* _Assigned task_: Exactly reproduce the lines from the top of the entries below through the line containing "Given: Open the Merry", with both ends included.

[Stored data entries]
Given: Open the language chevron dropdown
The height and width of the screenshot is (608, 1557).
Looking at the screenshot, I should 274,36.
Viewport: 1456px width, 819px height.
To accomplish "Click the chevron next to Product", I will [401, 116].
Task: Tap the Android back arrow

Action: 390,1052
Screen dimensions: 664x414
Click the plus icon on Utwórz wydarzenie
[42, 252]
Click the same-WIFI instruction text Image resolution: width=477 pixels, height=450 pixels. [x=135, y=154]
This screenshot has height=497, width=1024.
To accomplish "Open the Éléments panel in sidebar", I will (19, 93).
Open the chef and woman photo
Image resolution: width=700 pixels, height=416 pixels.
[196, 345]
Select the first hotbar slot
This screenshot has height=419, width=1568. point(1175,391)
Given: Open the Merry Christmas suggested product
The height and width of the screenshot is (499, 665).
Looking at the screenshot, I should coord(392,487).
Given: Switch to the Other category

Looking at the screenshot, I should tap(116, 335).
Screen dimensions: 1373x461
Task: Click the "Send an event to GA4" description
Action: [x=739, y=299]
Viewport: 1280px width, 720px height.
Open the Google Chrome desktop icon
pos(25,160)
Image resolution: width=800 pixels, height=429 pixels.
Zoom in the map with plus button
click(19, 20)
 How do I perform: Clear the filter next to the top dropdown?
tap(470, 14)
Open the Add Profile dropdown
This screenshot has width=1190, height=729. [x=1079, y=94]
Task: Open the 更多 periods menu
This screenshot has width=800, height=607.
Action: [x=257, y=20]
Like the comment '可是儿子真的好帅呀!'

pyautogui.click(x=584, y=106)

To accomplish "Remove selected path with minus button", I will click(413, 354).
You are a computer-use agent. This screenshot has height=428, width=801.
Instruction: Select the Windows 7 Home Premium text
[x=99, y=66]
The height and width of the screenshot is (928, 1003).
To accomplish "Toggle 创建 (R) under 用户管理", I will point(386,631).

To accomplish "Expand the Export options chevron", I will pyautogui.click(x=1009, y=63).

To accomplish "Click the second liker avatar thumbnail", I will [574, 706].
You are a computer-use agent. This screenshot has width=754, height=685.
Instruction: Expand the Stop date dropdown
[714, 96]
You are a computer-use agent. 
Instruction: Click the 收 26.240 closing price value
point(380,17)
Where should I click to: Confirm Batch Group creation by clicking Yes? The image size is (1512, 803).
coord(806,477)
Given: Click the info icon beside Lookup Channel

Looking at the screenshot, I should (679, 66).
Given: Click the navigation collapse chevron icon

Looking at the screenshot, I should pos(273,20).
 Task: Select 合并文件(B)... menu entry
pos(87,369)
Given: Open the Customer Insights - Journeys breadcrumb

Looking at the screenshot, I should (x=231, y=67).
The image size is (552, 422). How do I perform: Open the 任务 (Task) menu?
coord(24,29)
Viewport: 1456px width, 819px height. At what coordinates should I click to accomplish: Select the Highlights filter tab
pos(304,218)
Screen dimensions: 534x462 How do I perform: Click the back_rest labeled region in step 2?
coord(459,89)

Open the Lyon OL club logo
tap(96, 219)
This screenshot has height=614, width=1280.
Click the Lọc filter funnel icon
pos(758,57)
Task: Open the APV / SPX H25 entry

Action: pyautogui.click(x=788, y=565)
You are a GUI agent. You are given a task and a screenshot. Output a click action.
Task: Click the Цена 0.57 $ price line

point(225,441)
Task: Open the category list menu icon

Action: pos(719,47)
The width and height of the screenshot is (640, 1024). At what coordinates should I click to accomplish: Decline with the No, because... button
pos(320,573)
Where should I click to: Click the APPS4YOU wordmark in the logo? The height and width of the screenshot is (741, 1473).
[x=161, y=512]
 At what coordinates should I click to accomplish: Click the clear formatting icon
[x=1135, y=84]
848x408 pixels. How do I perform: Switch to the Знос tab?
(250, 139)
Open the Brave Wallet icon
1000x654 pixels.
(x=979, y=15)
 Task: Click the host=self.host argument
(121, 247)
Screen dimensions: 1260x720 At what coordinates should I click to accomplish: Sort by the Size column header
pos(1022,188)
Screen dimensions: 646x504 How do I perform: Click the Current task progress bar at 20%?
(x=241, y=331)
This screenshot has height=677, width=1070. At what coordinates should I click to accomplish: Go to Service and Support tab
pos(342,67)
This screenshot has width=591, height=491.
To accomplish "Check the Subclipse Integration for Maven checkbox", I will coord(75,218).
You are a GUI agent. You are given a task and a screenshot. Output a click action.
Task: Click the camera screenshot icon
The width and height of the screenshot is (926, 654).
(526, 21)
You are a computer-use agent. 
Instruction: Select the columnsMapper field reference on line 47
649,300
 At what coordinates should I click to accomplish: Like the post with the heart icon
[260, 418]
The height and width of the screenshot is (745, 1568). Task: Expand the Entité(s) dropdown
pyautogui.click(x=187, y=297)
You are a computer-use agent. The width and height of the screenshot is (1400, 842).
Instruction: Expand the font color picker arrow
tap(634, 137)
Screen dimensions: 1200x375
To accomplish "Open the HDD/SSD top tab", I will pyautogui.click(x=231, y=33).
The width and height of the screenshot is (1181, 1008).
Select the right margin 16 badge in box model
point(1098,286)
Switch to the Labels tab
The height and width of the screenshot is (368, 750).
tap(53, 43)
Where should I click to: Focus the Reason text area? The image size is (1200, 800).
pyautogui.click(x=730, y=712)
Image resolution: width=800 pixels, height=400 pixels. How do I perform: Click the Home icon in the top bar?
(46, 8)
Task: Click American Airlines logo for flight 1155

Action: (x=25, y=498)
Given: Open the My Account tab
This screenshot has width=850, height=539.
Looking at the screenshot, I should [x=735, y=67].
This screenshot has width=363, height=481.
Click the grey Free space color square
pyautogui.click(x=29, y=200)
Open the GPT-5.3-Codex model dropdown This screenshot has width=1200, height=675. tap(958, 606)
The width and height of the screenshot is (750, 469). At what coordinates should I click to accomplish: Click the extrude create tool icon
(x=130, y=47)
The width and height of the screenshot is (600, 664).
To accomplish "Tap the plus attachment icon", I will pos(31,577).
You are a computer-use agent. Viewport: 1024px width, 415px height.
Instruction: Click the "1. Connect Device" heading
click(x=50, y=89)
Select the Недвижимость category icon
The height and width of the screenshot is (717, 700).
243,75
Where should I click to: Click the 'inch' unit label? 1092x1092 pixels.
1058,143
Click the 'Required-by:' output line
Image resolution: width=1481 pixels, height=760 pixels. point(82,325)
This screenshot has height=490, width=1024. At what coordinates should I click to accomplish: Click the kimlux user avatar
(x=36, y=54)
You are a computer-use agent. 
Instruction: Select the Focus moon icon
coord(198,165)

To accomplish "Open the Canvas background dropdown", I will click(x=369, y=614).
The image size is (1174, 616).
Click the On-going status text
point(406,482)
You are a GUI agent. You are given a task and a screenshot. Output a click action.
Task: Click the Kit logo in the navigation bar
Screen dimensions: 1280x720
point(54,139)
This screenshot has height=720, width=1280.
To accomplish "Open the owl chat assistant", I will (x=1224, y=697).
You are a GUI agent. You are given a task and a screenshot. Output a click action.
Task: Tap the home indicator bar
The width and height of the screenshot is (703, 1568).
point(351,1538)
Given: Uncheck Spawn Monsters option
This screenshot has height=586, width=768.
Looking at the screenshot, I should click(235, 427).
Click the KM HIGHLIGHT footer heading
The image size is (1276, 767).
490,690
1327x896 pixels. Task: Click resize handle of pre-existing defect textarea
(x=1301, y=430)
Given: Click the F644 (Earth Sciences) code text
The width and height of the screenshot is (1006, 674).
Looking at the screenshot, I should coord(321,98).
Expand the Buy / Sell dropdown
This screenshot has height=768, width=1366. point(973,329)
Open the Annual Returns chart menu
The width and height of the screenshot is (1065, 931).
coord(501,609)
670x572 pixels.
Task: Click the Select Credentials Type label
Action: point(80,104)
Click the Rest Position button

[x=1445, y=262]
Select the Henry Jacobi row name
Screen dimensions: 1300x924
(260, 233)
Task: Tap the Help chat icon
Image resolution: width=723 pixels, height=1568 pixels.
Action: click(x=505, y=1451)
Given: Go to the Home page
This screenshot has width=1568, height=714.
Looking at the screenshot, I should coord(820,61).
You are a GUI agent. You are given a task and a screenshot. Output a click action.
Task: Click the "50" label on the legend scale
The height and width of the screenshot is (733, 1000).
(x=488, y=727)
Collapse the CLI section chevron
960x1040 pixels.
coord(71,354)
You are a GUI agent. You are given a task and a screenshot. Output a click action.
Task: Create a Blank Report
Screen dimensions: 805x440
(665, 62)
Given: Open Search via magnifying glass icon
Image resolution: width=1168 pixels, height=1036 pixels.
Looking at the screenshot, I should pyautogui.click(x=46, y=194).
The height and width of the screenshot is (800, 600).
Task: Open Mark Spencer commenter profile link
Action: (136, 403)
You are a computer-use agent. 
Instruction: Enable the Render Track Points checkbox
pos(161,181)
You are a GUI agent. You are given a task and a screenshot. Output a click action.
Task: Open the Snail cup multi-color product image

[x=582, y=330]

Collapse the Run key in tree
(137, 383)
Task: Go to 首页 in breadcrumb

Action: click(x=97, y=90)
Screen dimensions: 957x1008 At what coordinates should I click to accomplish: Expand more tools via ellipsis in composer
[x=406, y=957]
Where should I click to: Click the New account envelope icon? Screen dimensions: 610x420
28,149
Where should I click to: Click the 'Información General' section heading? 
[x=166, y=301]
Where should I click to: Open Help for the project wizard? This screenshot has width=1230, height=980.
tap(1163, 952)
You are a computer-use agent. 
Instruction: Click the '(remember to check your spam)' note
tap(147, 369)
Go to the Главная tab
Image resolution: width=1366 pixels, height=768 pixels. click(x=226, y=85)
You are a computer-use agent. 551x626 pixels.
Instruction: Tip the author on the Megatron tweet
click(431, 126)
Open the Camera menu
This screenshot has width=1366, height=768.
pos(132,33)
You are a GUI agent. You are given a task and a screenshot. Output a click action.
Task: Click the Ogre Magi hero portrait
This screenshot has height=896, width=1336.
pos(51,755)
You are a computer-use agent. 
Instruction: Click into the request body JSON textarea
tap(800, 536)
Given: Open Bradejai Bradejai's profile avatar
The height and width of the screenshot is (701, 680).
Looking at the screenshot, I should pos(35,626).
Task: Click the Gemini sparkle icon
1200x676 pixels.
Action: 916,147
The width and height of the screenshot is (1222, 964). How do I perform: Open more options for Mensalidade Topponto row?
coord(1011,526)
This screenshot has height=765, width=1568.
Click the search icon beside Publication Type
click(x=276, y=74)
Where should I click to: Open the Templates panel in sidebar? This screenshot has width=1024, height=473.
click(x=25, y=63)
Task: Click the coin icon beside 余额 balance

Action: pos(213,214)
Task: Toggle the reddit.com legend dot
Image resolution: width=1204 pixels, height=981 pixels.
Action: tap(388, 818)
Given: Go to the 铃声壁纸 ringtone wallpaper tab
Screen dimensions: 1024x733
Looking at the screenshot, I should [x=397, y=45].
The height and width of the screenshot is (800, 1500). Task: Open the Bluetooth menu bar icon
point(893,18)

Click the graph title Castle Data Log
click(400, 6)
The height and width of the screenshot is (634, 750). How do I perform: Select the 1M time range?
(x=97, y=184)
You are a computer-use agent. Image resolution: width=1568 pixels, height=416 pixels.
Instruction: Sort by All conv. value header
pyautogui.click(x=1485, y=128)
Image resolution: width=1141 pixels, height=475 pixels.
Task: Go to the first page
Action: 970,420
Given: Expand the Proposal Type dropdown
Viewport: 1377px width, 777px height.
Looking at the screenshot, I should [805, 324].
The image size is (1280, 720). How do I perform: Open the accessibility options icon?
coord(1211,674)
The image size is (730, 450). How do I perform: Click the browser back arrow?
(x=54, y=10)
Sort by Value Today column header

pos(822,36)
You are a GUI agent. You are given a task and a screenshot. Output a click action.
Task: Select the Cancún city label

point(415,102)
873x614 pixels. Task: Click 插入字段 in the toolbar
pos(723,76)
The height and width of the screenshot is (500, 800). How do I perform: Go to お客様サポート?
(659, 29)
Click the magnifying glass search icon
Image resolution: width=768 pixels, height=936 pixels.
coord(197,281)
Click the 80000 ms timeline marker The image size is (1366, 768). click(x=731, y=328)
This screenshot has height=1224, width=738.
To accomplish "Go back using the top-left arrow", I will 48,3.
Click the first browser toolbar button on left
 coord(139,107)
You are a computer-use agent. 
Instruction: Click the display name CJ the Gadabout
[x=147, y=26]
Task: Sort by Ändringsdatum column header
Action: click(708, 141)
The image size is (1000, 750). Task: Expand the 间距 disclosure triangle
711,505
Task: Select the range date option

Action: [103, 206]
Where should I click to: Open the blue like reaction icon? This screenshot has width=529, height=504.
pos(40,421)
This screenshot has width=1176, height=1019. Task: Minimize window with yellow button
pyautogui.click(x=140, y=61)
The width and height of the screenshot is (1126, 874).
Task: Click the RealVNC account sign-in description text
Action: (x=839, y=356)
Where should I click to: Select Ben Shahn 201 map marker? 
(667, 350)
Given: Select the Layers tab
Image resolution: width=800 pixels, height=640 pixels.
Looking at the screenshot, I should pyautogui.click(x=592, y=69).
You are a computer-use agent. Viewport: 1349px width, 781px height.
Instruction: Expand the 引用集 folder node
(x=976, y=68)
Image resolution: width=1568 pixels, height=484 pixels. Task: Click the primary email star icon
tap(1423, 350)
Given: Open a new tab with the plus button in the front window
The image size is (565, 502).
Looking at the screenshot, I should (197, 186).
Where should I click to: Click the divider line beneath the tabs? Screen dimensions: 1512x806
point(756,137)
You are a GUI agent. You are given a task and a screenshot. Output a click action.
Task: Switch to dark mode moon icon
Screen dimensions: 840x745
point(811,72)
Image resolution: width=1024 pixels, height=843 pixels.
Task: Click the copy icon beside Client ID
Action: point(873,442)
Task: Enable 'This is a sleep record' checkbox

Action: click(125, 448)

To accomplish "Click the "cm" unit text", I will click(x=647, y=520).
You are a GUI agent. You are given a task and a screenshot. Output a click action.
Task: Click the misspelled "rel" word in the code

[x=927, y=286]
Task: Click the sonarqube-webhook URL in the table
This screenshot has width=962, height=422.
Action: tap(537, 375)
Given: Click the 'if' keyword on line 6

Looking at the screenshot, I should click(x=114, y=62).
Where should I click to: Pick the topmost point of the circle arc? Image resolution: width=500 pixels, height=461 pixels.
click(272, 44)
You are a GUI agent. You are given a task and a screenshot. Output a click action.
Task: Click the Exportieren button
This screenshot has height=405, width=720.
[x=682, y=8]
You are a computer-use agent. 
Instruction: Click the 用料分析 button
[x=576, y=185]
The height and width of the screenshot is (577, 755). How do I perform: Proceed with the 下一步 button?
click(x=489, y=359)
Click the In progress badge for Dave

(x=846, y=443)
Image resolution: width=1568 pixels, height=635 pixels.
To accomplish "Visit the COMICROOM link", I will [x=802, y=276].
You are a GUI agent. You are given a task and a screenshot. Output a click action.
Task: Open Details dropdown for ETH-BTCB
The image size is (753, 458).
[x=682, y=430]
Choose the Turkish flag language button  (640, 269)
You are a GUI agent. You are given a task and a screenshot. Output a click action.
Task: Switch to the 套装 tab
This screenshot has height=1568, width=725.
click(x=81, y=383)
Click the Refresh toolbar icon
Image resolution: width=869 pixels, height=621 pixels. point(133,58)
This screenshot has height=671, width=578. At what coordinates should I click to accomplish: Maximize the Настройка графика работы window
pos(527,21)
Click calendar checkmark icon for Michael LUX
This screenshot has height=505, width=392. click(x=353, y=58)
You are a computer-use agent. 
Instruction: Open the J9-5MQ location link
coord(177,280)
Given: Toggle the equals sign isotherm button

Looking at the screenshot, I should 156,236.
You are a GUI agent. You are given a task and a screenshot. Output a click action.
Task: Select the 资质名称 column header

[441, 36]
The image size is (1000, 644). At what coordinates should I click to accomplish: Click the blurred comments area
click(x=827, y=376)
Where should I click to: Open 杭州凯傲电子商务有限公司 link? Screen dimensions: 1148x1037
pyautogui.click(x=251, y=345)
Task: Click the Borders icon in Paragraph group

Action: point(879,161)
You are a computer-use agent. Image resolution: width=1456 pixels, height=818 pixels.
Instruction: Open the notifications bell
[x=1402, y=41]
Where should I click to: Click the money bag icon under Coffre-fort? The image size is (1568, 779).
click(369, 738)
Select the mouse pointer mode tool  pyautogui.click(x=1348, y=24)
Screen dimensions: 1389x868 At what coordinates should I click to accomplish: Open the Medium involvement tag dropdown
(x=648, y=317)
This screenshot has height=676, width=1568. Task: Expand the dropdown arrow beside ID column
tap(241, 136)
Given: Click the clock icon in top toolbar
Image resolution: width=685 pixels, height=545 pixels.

* _Task response_:
Given: Open the language chevron dropdown
The height and width of the screenshot is (608, 1557).
Looking at the screenshot, I should 274,36.
Viewport: 1456px width, 819px height.
To accomplish "Click the chevron next to Product", I will [401, 116].
Task: Tap the Android back arrow

Action: 390,1052
Screen dimensions: 664x414
Click the plus icon on Utwórz wydarzenie
[42, 252]
Click the same-WIFI instruction text Image resolution: width=477 pixels, height=450 pixels. [x=135, y=154]
This screenshot has height=497, width=1024.
To accomplish "Open the Éléments panel in sidebar", I will (19, 93).
Open the chef and woman photo
Image resolution: width=700 pixels, height=416 pixels.
[196, 345]
Select the first hotbar slot
This screenshot has height=419, width=1568. point(1175,391)
Given: Open the Merry Christmas suggested product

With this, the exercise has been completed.